▶ [AVAILABLE DATA]:
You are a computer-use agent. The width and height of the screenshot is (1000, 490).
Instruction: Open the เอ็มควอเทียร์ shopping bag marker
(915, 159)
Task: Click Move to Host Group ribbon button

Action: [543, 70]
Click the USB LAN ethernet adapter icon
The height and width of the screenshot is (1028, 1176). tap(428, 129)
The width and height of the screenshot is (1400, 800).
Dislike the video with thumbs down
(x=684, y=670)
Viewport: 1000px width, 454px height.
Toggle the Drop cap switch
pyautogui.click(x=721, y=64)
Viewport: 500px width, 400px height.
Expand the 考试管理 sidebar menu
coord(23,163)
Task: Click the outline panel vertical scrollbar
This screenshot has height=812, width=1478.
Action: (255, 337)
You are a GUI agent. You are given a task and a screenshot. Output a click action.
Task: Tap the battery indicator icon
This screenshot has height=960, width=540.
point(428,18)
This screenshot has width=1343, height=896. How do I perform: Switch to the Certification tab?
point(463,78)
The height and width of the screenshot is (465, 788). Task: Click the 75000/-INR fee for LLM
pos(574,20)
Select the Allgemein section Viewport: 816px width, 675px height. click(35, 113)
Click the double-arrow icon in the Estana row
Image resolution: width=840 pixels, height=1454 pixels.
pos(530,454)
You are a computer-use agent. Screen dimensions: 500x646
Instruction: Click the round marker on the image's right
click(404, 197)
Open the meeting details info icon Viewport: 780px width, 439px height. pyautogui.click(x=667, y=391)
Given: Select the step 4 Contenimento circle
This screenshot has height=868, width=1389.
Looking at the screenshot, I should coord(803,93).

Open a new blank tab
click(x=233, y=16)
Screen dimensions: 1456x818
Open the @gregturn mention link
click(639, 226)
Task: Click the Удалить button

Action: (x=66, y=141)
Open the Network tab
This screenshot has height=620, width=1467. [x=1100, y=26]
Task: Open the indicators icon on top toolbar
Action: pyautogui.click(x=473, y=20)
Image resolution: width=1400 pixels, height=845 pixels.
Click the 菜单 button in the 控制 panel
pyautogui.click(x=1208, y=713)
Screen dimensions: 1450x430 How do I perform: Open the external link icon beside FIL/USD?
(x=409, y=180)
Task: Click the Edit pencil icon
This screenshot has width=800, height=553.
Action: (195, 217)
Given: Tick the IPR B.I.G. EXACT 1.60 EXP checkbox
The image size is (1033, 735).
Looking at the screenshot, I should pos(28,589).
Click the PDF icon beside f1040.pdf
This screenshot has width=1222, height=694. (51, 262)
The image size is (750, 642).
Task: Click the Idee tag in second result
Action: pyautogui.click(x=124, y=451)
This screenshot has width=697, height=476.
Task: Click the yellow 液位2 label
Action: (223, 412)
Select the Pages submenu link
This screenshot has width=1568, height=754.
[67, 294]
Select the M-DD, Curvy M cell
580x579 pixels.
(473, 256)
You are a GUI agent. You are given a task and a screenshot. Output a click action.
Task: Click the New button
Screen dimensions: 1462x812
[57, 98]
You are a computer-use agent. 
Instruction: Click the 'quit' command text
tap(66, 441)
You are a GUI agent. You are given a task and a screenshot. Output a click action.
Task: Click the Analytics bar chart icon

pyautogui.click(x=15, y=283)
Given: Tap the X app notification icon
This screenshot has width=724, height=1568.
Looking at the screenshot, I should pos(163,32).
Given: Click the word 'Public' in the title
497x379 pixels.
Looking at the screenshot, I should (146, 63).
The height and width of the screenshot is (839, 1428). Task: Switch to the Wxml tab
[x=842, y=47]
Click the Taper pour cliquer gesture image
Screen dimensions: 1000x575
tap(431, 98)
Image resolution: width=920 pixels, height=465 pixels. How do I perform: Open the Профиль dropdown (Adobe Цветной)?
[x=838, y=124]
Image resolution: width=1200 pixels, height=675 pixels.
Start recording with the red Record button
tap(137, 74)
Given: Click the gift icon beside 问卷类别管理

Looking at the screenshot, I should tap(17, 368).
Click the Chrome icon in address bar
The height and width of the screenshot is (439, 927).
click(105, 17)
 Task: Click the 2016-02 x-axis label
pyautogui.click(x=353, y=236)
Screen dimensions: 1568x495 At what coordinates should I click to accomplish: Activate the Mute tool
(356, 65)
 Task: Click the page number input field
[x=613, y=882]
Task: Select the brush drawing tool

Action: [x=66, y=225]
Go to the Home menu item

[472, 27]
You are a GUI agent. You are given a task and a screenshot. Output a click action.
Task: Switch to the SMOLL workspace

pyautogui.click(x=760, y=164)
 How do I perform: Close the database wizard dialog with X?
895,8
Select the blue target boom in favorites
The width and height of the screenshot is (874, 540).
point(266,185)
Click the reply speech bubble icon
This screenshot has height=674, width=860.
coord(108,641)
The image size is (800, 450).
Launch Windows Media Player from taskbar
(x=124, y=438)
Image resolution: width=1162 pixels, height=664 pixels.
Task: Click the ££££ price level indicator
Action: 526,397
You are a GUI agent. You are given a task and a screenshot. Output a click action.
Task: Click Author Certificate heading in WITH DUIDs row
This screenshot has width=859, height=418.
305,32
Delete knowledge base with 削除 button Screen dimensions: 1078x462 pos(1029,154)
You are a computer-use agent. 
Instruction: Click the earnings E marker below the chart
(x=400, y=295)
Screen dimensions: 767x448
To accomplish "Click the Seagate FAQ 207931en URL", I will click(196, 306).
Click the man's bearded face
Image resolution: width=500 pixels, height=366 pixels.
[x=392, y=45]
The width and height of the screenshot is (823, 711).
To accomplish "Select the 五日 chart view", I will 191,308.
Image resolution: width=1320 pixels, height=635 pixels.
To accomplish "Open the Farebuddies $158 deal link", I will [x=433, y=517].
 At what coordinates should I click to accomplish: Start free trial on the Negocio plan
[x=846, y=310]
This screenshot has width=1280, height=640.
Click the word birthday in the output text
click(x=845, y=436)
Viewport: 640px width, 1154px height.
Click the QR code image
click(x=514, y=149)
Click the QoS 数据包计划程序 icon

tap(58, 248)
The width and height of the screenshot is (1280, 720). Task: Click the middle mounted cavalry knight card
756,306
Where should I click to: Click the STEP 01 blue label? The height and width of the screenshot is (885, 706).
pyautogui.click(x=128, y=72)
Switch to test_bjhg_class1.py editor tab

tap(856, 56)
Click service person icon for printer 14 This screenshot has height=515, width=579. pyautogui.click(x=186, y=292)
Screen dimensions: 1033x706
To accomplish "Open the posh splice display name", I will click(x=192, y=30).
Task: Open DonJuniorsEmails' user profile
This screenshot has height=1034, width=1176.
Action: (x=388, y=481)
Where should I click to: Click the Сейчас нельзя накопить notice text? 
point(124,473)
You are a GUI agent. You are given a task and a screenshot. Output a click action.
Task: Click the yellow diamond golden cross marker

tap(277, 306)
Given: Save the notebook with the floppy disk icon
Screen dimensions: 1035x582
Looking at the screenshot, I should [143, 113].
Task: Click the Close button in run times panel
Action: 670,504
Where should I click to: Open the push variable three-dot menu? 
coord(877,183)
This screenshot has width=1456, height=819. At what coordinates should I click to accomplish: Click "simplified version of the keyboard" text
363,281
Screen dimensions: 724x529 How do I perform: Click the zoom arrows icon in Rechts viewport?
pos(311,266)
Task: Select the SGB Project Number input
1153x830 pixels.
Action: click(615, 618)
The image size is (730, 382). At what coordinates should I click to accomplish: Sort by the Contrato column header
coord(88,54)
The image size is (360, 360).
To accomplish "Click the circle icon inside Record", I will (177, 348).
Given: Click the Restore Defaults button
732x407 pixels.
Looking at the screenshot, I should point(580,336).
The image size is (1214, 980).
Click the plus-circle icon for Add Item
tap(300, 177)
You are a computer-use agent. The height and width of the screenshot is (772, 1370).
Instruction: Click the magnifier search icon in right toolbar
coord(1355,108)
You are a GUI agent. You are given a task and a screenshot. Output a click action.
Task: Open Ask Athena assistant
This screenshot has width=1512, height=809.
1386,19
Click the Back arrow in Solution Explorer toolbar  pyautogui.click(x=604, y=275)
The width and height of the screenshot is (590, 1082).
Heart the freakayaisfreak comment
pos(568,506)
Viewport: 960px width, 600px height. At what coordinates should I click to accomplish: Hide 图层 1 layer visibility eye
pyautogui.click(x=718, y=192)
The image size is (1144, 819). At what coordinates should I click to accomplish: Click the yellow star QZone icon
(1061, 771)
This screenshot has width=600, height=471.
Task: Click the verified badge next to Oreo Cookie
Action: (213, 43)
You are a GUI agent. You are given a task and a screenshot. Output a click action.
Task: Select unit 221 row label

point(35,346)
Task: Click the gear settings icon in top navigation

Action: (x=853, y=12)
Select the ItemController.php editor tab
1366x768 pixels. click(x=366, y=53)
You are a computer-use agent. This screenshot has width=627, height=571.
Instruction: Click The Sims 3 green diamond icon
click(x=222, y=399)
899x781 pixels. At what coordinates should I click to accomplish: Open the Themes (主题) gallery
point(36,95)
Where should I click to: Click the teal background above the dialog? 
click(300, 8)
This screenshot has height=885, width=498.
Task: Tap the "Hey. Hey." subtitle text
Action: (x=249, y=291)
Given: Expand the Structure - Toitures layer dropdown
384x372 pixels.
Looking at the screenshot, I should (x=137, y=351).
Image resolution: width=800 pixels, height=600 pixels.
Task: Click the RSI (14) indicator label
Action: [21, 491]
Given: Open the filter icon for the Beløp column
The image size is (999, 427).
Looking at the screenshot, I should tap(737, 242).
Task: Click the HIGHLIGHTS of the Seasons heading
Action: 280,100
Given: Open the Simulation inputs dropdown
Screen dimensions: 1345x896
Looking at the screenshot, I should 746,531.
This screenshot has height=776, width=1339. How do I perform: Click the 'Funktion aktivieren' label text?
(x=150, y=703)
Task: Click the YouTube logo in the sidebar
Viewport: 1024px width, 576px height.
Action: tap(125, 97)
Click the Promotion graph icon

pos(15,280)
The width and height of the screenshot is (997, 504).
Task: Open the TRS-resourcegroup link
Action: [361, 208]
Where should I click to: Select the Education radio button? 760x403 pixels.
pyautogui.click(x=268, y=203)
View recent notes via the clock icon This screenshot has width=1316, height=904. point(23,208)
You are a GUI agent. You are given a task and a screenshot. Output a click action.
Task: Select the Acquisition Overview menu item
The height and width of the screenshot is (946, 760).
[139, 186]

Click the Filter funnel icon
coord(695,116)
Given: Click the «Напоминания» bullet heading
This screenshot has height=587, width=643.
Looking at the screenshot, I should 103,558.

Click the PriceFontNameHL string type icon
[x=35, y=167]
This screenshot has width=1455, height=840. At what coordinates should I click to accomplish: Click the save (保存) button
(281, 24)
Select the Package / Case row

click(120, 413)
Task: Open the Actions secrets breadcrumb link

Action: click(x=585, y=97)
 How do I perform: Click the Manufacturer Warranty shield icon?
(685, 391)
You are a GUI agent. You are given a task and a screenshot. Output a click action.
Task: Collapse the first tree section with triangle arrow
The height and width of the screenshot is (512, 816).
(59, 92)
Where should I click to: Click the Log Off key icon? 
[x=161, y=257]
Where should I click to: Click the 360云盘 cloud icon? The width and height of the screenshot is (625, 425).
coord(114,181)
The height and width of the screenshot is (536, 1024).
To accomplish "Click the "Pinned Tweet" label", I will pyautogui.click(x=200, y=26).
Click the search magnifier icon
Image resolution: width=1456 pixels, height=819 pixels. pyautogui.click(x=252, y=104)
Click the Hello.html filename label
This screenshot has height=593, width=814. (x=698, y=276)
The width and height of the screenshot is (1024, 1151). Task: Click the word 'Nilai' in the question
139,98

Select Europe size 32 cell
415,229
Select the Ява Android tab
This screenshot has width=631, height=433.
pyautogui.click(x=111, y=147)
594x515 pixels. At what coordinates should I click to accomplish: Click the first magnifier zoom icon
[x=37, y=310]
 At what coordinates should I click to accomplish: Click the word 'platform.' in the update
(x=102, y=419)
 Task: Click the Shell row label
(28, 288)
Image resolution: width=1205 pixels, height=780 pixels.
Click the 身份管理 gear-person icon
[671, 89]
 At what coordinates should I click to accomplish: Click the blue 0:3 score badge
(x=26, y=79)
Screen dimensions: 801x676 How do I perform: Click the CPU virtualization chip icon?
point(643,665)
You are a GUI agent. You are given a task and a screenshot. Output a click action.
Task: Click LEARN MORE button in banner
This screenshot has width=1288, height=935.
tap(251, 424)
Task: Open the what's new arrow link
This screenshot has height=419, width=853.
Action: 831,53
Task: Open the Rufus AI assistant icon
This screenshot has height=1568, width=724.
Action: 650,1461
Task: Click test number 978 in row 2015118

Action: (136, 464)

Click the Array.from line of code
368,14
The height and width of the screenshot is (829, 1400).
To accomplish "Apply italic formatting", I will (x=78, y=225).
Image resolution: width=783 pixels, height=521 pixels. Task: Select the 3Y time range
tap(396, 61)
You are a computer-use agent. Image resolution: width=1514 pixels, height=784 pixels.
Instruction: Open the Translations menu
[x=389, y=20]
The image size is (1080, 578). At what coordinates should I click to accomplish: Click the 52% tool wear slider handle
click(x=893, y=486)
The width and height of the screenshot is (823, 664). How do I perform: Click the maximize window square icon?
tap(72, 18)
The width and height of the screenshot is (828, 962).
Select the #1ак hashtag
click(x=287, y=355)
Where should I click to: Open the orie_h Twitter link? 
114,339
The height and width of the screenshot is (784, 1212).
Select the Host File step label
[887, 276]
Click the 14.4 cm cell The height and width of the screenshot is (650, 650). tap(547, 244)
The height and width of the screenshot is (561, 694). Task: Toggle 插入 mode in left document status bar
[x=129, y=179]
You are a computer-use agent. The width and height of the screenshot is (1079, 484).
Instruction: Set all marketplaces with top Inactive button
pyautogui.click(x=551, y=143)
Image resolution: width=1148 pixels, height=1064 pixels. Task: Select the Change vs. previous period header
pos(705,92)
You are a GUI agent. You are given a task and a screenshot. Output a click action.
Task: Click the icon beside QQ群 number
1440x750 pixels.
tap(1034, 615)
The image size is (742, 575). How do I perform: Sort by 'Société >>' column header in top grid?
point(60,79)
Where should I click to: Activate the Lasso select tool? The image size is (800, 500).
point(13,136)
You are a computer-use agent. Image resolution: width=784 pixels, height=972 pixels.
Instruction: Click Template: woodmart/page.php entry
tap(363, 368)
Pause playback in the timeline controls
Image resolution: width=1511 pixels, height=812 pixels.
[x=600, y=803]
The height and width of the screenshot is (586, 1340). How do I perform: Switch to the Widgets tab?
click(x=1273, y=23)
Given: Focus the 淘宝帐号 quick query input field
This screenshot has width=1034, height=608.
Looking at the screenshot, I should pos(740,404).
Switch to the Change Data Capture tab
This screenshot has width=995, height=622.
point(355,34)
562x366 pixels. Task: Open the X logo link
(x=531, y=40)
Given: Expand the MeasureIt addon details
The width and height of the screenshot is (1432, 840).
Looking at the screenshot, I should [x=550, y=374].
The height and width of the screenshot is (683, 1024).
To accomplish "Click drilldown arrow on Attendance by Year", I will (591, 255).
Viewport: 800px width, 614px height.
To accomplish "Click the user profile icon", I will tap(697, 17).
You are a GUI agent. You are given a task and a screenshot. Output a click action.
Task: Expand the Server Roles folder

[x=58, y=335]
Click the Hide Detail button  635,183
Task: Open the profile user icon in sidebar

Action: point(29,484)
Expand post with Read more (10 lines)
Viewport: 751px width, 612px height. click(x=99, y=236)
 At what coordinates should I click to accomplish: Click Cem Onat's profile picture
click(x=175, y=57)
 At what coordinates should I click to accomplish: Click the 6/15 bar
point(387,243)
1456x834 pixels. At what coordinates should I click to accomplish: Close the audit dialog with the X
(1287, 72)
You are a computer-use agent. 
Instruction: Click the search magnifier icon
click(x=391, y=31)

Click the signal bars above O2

▶ [REQUIREMENT]: Please determine how many lines of the records above contain "section", and state that number only.

▶ [SOLUTION]: 2